▸ Exercises to complete:
1. Answer these questions about the blog excerpt:
(a) About how many cups of regular coffee does the writer say they drank at the restaurant?
(b) How many songs were in the series based on the John C. H. Wu translation of the Tao Teh Ching?
(c) In what month and year did the writer start the series of songs based on KLF's The Manual?
2. Copy the blog excerpt word for word, from "Wednesday, March 26, 2014" to "actually comes along.".
─── Page text ───
Caffeine, though, I viewed as more of just a hedge against tummy trouble but I tell you, I was in a restaurant with my wife and they didn't have decaf coffee so I ordered a cup of regular. The waiter kept topping it up and I probably drank about three cups.
Almost immediate gastro consequences followed by 5 hours of near crippling depression and anxiety. It seems at some point, in the midst of all my efforts at self-improvement, my psyche has become a surly beast that will not suffer anything but a scrupulously clean kennel. So I guess this marks the beginning of an era for me as an absolute straight edge... how this will mesh with an effort at at least a tiny interlude of enforced optimism every day, I don't know. We roll along...
Sunday, April 13, 2014
the way that becomes a way
Sweet concluded a series of 81 songs based on the John C. H. Wu translation of the Tao Teh Ching. I continue to read the Tao regularly and find it to be an enduring enigma. What I remember about these songs is that they were almost effortless to write, but in rereading them I find them... oh, underwhelming. But perhaps it is just that they are mild, and flavourless... appealing to neither the eye nor to the ear.
Wednesday, March 26, 2014
Repeat
Late in April of 2009 I started writing a series of songs of days based on the (arguably satirical) instructions about writing a pop song from KLF's The Manual. I bring it up because I'm hauling these across the digital divide now, also because I recently restarted my sometimes habit of posting the odd cryptic line from one of the songs I'm currently transcribing from their origins in handwritten books on Twitter. I've tried other things on Twitter in the past, including cross-posting the songs I'm actually putting online at the moment - as opposed to songs that will go online in a year or so (as of now, I'm trying to increase my backlog and eventually catch up, after that I don't know what I'll post...) I don't know what I'm doing. I will maybe probably talk more about this series of songs when it actually comes along.
─── Records supplied ───
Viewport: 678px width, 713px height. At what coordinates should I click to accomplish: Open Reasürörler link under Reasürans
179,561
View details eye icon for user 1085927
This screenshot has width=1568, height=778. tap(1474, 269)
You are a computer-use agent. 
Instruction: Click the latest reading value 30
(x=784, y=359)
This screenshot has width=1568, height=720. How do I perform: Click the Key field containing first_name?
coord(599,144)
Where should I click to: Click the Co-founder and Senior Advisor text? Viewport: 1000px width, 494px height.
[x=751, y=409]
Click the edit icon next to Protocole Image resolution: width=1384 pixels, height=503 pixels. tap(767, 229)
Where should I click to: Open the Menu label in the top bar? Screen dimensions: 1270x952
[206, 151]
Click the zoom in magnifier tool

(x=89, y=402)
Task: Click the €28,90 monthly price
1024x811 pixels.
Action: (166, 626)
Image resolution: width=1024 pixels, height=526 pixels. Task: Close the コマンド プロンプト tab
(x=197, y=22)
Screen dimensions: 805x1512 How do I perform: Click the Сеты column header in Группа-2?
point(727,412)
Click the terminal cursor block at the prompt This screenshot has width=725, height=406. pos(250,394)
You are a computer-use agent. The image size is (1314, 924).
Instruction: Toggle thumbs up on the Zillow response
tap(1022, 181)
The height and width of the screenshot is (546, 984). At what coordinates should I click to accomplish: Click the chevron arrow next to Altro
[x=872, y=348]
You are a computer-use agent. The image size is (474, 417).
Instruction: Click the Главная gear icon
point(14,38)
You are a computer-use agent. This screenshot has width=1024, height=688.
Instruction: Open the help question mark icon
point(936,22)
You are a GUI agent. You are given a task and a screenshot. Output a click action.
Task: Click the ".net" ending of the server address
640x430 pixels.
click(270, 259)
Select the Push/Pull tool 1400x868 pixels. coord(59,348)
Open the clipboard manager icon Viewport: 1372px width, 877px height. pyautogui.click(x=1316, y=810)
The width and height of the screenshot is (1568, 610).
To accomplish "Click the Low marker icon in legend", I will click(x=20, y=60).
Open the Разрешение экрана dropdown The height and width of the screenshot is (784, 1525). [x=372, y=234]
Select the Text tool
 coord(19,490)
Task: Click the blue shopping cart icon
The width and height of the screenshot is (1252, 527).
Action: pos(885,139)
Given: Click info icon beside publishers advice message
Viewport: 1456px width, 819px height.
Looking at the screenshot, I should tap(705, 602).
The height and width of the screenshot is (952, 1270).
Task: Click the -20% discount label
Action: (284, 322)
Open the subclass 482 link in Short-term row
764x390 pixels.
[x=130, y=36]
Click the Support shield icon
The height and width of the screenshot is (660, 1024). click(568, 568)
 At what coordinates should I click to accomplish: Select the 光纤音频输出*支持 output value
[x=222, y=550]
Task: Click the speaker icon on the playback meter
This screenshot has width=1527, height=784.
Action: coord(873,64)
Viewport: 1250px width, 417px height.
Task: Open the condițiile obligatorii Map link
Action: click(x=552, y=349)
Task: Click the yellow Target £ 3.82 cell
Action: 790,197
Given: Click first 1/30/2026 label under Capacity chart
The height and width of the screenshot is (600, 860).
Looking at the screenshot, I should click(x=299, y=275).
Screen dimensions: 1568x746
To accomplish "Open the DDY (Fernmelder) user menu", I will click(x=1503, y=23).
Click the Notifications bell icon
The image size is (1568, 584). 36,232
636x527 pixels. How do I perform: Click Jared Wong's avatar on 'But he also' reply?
───
▸ Solved tasks:
1.
(a) About three cups.
(b) 81 songs.
(c) Late April 2009.

2.
Wednesday, March 26, 2014
Repeat
Late in April of 2009 I started writing a series of songs of days based on the (arguably satirical) instructions about writing a pop song from KLF's The Manual. I bring it up because I'm hauling these across the digital divide now, also because I recently restarted my sometimes habit of posting the odd cryptic line from one of the songs I'm currently transcribing from their origins in handwritten books on Twitter. I've tried other things on Twitter in the past, including cross-posting the songs I'm actually putting online at the moment - as opposed to songs that will go online in a year or so (as of now, I'm trying to increase my backlog and eventually catch up, after that I don't know what I'll post...) I don't know what I'm doing. I will maybe probably talk more about this series of songs when it actually comes along.